── Provided material ──
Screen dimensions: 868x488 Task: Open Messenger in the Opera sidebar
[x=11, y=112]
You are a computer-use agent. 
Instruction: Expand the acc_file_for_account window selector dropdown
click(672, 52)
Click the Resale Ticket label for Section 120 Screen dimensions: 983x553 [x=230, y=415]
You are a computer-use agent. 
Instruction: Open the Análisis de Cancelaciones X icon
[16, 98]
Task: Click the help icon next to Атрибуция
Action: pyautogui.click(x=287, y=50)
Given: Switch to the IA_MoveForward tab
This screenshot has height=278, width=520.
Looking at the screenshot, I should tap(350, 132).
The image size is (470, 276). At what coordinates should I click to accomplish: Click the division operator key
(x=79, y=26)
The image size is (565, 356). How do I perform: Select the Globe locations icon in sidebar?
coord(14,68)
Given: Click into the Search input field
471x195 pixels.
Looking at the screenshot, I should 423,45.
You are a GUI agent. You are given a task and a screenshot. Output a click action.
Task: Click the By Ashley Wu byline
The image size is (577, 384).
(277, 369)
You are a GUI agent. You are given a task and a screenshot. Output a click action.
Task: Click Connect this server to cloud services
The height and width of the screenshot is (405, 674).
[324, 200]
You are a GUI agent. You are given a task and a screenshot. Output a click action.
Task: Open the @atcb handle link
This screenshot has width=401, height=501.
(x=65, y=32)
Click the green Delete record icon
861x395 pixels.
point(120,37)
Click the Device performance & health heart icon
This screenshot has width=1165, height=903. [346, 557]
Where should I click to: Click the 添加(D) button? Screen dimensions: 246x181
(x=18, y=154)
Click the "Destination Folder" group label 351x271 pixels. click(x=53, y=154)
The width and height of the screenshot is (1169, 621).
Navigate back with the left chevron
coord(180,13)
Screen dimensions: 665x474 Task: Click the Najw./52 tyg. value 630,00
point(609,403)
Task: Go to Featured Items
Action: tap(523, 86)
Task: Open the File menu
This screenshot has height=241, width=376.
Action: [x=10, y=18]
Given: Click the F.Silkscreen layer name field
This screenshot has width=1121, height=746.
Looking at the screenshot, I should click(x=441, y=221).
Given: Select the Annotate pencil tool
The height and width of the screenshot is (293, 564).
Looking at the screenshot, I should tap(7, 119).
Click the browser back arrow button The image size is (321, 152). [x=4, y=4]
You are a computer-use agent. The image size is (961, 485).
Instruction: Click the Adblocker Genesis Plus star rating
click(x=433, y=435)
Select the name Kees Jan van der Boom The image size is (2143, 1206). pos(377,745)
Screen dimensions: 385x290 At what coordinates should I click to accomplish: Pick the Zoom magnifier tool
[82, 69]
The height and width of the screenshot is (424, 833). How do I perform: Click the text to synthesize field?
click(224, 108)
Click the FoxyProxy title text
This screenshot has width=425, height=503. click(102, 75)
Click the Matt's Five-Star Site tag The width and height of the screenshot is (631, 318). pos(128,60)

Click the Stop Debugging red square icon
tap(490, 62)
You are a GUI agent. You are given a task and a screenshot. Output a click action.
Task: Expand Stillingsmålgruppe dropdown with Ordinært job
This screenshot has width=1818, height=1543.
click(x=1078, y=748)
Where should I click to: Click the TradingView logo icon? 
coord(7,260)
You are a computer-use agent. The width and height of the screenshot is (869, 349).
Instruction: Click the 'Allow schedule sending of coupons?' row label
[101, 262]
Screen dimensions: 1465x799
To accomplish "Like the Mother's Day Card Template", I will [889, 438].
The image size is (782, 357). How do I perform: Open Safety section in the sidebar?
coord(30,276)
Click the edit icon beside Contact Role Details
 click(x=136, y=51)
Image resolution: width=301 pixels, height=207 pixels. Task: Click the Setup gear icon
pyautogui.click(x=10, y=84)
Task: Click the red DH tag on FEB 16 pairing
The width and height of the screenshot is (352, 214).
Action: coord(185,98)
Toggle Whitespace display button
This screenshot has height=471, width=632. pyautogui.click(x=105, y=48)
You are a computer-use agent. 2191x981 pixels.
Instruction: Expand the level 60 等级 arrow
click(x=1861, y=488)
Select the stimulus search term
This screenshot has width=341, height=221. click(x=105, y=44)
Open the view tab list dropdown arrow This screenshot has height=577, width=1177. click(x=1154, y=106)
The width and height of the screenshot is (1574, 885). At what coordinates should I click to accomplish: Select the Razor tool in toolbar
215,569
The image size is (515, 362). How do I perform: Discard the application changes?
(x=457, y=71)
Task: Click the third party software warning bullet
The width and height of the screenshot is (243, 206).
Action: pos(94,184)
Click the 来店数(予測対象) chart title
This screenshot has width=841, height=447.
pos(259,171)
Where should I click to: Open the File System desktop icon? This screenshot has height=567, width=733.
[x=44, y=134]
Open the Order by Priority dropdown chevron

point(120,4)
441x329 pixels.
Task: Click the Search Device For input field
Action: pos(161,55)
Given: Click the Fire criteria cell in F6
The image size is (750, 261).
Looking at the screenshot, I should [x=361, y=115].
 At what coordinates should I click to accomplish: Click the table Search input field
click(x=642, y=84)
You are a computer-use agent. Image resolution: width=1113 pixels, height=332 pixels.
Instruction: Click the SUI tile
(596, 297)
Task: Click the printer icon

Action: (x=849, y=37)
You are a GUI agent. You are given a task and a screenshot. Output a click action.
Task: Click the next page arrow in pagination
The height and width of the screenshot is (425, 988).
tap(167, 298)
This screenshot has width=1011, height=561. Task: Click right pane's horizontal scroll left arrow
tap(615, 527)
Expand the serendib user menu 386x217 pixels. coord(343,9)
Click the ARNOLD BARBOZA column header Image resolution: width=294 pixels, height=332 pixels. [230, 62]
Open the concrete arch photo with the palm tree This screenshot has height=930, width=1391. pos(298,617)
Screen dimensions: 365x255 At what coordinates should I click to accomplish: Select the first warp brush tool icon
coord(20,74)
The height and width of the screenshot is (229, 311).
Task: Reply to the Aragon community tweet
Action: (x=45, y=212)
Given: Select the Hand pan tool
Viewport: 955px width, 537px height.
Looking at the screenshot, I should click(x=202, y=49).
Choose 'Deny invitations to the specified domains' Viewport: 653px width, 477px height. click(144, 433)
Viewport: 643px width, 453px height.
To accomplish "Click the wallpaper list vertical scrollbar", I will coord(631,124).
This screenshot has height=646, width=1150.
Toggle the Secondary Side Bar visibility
───
• **What is required**
Write out the entire listing above once more. Keep it exact.

• **Final answer**
Screen dimensions: 868x488 Task: Open Messenger in the Opera sidebar
[x=11, y=112]
You are a computer-use agent. 
Instruction: Expand the acc_file_for_account window selector dropdown
click(672, 52)
Click the Resale Ticket label for Section 120 Screen dimensions: 983x553 [x=230, y=415]
You are a computer-use agent. 
Instruction: Open the Análisis de Cancelaciones X icon
[16, 98]
Task: Click the help icon next to Атрибуция
Action: pyautogui.click(x=287, y=50)
Given: Switch to the IA_MoveForward tab
This screenshot has height=278, width=520.
Looking at the screenshot, I should tap(350, 132).
The image size is (470, 276). At what coordinates should I click to accomplish: Click the division operator key
(x=79, y=26)
The image size is (565, 356). How do I perform: Select the Globe locations icon in sidebar?
coord(14,68)
Given: Click into the Search input field
471x195 pixels.
Looking at the screenshot, I should 423,45.
You are a GUI agent. You are given a task and a screenshot. Output a click action.
Task: Click the By Ashley Wu byline
The image size is (577, 384).
(277, 369)
You are a GUI agent. You are given a task and a screenshot. Output a click action.
Task: Click Connect this server to cloud services
The height and width of the screenshot is (405, 674).
[324, 200]
You are a GUI agent. You are given a task and a screenshot. Output a click action.
Task: Open the @atcb handle link
This screenshot has width=401, height=501.
(x=65, y=32)
Click the green Delete record icon
861x395 pixels.
point(120,37)
Click the Device performance & health heart icon
This screenshot has width=1165, height=903. [346, 557]
Where should I click to: Click the 添加(D) button? Screen dimensions: 246x181
(x=18, y=154)
Click the "Destination Folder" group label 351x271 pixels. click(x=53, y=154)
The width and height of the screenshot is (1169, 621).
Navigate back with the left chevron
coord(180,13)
Screen dimensions: 665x474 Task: Click the Najw./52 tyg. value 630,00
point(609,403)
Task: Go to Featured Items
Action: tap(523, 86)
Task: Open the File menu
This screenshot has height=241, width=376.
Action: [x=10, y=18]
Given: Click the F.Silkscreen layer name field
This screenshot has width=1121, height=746.
Looking at the screenshot, I should click(x=441, y=221).
Given: Select the Annotate pencil tool
The height and width of the screenshot is (293, 564).
Looking at the screenshot, I should tap(7, 119).
Click the browser back arrow button The image size is (321, 152). [x=4, y=4]
You are a computer-use agent. The image size is (961, 485).
Instruction: Click the Adblocker Genesis Plus star rating
click(x=433, y=435)
Select the name Kees Jan van der Boom The image size is (2143, 1206). pos(377,745)
Screen dimensions: 385x290 At what coordinates should I click to accomplish: Pick the Zoom magnifier tool
[82, 69]
The height and width of the screenshot is (424, 833). How do I perform: Click the text to synthesize field?
click(224, 108)
Click the FoxyProxy title text
This screenshot has width=425, height=503. click(102, 75)
Click the Matt's Five-Star Site tag The width and height of the screenshot is (631, 318). pos(128,60)

Click the Stop Debugging red square icon
tap(490, 62)
You are a GUI agent. You are given a task and a screenshot. Output a click action.
Task: Expand Stillingsmålgruppe dropdown with Ordinært job
This screenshot has width=1818, height=1543.
click(x=1078, y=748)
Where should I click to: Click the TradingView logo icon? 
coord(7,260)
You are a computer-use agent. The width and height of the screenshot is (869, 349).
Instruction: Click the 'Allow schedule sending of coupons?' row label
[101, 262]
Screen dimensions: 1465x799
To accomplish "Like the Mother's Day Card Template", I will [889, 438].
The image size is (782, 357). How do I perform: Open Safety section in the sidebar?
coord(30,276)
Click the edit icon beside Contact Role Details
 click(x=136, y=51)
Image resolution: width=301 pixels, height=207 pixels. Task: Click the Setup gear icon
pyautogui.click(x=10, y=84)
Task: Click the red DH tag on FEB 16 pairing
The width and height of the screenshot is (352, 214).
Action: coord(185,98)
Toggle Whitespace display button
This screenshot has height=471, width=632. pyautogui.click(x=105, y=48)
You are a computer-use agent. 2191x981 pixels.
Instruction: Expand the level 60 等级 arrow
click(x=1861, y=488)
Select the stimulus search term
This screenshot has width=341, height=221. click(x=105, y=44)
Open the view tab list dropdown arrow This screenshot has height=577, width=1177. click(x=1154, y=106)
The width and height of the screenshot is (1574, 885). At what coordinates should I click to accomplish: Select the Razor tool in toolbar
215,569
The image size is (515, 362). How do I perform: Discard the application changes?
(x=457, y=71)
Task: Click the third party software warning bullet
The width and height of the screenshot is (243, 206).
Action: pos(94,184)
Click the 来店数(予測対象) chart title
This screenshot has width=841, height=447.
pos(259,171)
Where should I click to: Open the File System desktop icon? This screenshot has height=567, width=733.
[x=44, y=134]
Open the Order by Priority dropdown chevron

point(120,4)
441x329 pixels.
Task: Click the Search Device For input field
Action: pos(161,55)
Given: Click the Fire criteria cell in F6
The image size is (750, 261).
Looking at the screenshot, I should [x=361, y=115].
 At what coordinates should I click to accomplish: Click the table Search input field
click(x=642, y=84)
You are a computer-use agent. Image resolution: width=1113 pixels, height=332 pixels.
Instruction: Click the SUI tile
(596, 297)
Task: Click the printer icon

Action: (x=849, y=37)
You are a GUI agent. You are given a task and a screenshot. Output a click action.
Task: Click the next page arrow in pagination
The height and width of the screenshot is (425, 988).
tap(167, 298)
This screenshot has width=1011, height=561. Task: Click right pane's horizontal scroll left arrow
tap(615, 527)
Expand the serendib user menu 386x217 pixels. coord(343,9)
Click the ARNOLD BARBOZA column header Image resolution: width=294 pixels, height=332 pixels. [230, 62]
Open the concrete arch photo with the palm tree This screenshot has height=930, width=1391. pos(298,617)
Screen dimensions: 365x255 At what coordinates should I click to accomplish: Select the first warp brush tool icon
coord(20,74)
The height and width of the screenshot is (229, 311).
Task: Reply to the Aragon community tweet
Action: (x=45, y=212)
Given: Select the Hand pan tool
Viewport: 955px width, 537px height.
Looking at the screenshot, I should click(x=202, y=49).
Choose 'Deny invitations to the specified domains' Viewport: 653px width, 477px height. click(144, 433)
Viewport: 643px width, 453px height.
To accomplish "Click the wallpaper list vertical scrollbar", I will coord(631,124).
This screenshot has height=646, width=1150.
Toggle the Secondary Side Bar visibility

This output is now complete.